» Set exercise: Swap "printer" for "download" in the entries from the line with "Click the printer icon in Lookup header" to the line with "(x=652, y=261)", and return only those lines with everything else left as it is.

** start of Records for the exercise **

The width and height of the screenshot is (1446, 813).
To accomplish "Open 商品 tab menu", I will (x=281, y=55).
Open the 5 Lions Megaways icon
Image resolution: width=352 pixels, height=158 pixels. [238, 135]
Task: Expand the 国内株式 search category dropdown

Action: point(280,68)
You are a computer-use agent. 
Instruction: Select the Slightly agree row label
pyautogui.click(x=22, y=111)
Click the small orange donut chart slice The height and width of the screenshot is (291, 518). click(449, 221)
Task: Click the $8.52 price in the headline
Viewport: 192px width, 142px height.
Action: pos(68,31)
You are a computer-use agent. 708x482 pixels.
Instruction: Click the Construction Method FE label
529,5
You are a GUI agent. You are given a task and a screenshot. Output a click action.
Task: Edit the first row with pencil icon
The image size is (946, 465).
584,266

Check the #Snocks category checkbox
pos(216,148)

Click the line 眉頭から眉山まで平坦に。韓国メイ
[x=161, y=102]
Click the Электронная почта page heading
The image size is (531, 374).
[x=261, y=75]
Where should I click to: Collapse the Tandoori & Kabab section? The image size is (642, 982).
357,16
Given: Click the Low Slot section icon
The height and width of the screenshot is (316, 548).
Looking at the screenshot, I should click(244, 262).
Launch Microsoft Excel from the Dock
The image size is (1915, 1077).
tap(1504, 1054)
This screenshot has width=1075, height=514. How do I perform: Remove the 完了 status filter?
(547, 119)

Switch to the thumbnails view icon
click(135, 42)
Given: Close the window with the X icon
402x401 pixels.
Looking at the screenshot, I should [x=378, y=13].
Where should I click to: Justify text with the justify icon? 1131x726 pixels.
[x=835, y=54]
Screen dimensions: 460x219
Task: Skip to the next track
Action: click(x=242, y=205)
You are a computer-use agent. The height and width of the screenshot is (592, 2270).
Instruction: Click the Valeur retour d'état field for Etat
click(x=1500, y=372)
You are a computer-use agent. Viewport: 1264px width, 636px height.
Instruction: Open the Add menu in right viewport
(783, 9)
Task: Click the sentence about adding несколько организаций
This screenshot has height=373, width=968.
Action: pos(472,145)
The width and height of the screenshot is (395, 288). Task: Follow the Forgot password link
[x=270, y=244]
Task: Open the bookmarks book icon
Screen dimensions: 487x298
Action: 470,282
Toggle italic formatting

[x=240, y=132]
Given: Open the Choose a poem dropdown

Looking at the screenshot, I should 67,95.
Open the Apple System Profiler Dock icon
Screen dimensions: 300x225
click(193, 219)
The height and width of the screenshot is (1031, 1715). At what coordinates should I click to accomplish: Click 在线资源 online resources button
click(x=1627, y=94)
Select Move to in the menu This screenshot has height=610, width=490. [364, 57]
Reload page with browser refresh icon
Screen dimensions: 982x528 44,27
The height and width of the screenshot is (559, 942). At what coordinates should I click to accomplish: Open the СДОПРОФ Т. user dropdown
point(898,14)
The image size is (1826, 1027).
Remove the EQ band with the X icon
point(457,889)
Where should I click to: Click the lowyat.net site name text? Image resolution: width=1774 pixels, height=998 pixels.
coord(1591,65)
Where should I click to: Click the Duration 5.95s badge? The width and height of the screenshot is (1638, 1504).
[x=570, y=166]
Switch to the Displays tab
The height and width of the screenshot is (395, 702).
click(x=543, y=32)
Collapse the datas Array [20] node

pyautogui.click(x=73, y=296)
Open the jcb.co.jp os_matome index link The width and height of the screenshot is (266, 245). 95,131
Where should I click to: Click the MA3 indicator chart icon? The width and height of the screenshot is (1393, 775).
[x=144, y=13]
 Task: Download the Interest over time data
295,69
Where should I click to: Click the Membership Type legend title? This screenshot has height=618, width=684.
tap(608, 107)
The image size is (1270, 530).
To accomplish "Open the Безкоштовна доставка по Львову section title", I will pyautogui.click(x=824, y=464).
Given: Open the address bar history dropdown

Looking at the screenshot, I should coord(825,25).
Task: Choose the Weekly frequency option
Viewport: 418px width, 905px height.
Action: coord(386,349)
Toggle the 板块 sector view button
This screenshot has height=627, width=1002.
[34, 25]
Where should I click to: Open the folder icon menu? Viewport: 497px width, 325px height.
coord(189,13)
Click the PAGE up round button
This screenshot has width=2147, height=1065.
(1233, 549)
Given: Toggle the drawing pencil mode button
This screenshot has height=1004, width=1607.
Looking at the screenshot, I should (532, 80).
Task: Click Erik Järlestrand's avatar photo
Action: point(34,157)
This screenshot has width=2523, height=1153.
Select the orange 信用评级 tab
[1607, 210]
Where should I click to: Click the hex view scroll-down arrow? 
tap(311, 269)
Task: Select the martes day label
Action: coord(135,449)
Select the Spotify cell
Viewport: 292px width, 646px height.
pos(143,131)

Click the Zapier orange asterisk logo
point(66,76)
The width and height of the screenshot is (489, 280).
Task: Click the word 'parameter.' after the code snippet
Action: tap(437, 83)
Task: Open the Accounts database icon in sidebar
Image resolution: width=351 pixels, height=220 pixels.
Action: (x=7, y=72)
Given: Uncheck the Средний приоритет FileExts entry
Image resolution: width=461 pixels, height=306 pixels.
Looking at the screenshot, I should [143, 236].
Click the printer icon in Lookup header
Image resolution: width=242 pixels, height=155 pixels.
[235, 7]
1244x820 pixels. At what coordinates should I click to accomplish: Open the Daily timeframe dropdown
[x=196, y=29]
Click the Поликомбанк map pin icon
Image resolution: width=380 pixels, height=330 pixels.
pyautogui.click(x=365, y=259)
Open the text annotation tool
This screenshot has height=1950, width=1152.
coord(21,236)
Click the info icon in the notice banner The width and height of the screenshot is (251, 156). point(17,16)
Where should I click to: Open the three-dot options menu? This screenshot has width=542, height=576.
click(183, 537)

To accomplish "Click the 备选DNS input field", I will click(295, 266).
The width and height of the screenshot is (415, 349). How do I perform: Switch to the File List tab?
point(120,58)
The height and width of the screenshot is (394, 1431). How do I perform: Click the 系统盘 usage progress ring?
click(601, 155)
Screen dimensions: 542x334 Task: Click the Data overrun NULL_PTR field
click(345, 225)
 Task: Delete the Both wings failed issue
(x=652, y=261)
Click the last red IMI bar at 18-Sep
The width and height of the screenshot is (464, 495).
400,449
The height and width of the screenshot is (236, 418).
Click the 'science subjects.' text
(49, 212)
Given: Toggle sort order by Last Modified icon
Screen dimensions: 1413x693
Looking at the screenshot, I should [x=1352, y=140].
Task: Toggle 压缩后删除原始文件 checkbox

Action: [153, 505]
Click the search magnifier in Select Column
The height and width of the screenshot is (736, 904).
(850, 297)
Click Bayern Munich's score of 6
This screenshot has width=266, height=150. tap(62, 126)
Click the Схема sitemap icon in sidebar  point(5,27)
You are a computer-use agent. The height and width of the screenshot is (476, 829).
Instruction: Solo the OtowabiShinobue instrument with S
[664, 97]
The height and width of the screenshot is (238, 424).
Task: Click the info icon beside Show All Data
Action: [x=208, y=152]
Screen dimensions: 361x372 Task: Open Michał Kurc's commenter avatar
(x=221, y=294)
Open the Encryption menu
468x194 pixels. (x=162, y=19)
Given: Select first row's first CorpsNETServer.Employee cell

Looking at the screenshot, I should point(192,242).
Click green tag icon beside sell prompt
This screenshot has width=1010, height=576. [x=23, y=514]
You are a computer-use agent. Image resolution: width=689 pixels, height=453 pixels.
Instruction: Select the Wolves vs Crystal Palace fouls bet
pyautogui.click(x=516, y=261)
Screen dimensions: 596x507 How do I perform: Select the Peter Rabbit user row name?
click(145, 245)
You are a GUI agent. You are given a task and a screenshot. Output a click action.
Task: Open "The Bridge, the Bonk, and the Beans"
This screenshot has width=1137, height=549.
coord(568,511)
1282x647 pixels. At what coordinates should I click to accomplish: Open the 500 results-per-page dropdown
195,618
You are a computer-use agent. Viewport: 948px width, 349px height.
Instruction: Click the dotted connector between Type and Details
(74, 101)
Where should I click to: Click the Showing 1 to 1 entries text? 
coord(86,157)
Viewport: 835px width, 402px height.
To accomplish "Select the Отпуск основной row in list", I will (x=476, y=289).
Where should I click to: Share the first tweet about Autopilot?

** end of Records for the exercise **

» Task output:
Click the download icon in Lookup header
Image resolution: width=242 pixels, height=155 pixels.
[235, 7]
1244x820 pixels. At what coordinates should I click to accomplish: Open the Daily timeframe dropdown
[x=196, y=29]
Click the Поликомбанк map pin icon
Image resolution: width=380 pixels, height=330 pixels.
pyautogui.click(x=365, y=259)
Open the text annotation tool
This screenshot has height=1950, width=1152.
coord(21,236)
Click the info icon in the notice banner The width and height of the screenshot is (251, 156). point(17,16)
Where should I click to: Open the three-dot options menu? This screenshot has width=542, height=576.
click(183, 537)

To accomplish "Click the 备选DNS input field", I will click(295, 266).
The width and height of the screenshot is (415, 349). How do I perform: Switch to the File List tab?
point(120,58)
The height and width of the screenshot is (394, 1431). How do I perform: Click the 系统盘 usage progress ring?
click(601, 155)
Screen dimensions: 542x334 Task: Click the Data overrun NULL_PTR field
click(345, 225)
 Task: Delete the Both wings failed issue
(x=652, y=261)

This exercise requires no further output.